DOI QR코드

DOI QR Code

Comparing State Representation Techniques for Reinforcement Learning in Autonomous Driving

자율주행 차량 시뮬레이션에서의 강화학습을 위한 상태표현 성능 비교

  • 안지환 (한양대학교 컴퓨터소프트웨어학과) ;
  • 권태수 (한양대학교 컴퓨터소프트웨어학과)
  • Received : 2024.06.15
  • Accepted : 2024.07.05
  • Published : 2024.07.25

Abstract

Research into vision-based end-to-end autonomous driving systems utilizing deep learning and reinforcement learning has been steadily increasing. These systems typically encode continuous and high-dimensional vehicle states, such as location, velocity, orientation, and sensor data, into latent features, which are then decoded into a vehicular control policy. The complexity of urban driving environments necessitates the use of state representation learning through networks like Variational Autoencoders (VAEs) or Convolutional Neural Networks (CNNs).
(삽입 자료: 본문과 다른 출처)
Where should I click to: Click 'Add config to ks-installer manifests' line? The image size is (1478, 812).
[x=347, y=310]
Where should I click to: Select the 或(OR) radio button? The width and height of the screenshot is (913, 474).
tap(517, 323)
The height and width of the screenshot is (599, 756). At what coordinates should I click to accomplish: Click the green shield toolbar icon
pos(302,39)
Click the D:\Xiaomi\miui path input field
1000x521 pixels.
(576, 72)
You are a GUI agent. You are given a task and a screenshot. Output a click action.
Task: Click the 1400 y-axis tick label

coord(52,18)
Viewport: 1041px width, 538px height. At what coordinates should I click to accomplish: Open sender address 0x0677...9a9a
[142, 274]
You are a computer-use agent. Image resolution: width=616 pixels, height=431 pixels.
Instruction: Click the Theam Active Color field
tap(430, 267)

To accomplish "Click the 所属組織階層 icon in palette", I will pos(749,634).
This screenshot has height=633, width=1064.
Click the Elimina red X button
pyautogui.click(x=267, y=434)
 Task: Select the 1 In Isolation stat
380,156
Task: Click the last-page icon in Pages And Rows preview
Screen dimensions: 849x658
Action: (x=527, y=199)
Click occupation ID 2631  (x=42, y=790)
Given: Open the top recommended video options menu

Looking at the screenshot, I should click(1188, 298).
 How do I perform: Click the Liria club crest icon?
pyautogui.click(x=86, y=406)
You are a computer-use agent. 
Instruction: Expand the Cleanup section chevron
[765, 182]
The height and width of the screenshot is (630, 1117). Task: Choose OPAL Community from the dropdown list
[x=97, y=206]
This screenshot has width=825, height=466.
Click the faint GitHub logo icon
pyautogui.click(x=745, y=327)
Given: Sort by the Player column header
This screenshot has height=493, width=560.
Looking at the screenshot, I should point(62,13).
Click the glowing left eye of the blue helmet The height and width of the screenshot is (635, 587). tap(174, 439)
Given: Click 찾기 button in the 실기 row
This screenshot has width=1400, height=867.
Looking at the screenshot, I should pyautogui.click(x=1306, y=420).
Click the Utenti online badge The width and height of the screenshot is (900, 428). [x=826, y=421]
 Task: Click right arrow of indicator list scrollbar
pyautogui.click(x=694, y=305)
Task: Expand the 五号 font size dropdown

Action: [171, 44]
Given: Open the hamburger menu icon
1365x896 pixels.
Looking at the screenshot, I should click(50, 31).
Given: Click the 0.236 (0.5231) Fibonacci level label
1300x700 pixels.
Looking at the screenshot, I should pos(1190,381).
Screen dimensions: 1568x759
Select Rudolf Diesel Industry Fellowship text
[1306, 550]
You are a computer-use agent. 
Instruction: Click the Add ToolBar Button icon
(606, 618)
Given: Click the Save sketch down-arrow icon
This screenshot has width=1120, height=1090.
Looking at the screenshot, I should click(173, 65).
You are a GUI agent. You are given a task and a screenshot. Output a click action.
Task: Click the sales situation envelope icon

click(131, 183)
This paper analyzes the impact of different image state encoding methods on reinforcement learning performance in autonomous driving. Experiments were conducted in the CARLA simulator using RGB images and semantically segmented images captured by the vehicle's front camera. These images were encoded using VAE and Vision Transformer (ViT) networks. The study examines how these networks influence the agents' learning outcomes and experimentally demonstrates the role of each state representation technique in enhancing the learning efficiency and decision- making capabilities of autonomous driving systems.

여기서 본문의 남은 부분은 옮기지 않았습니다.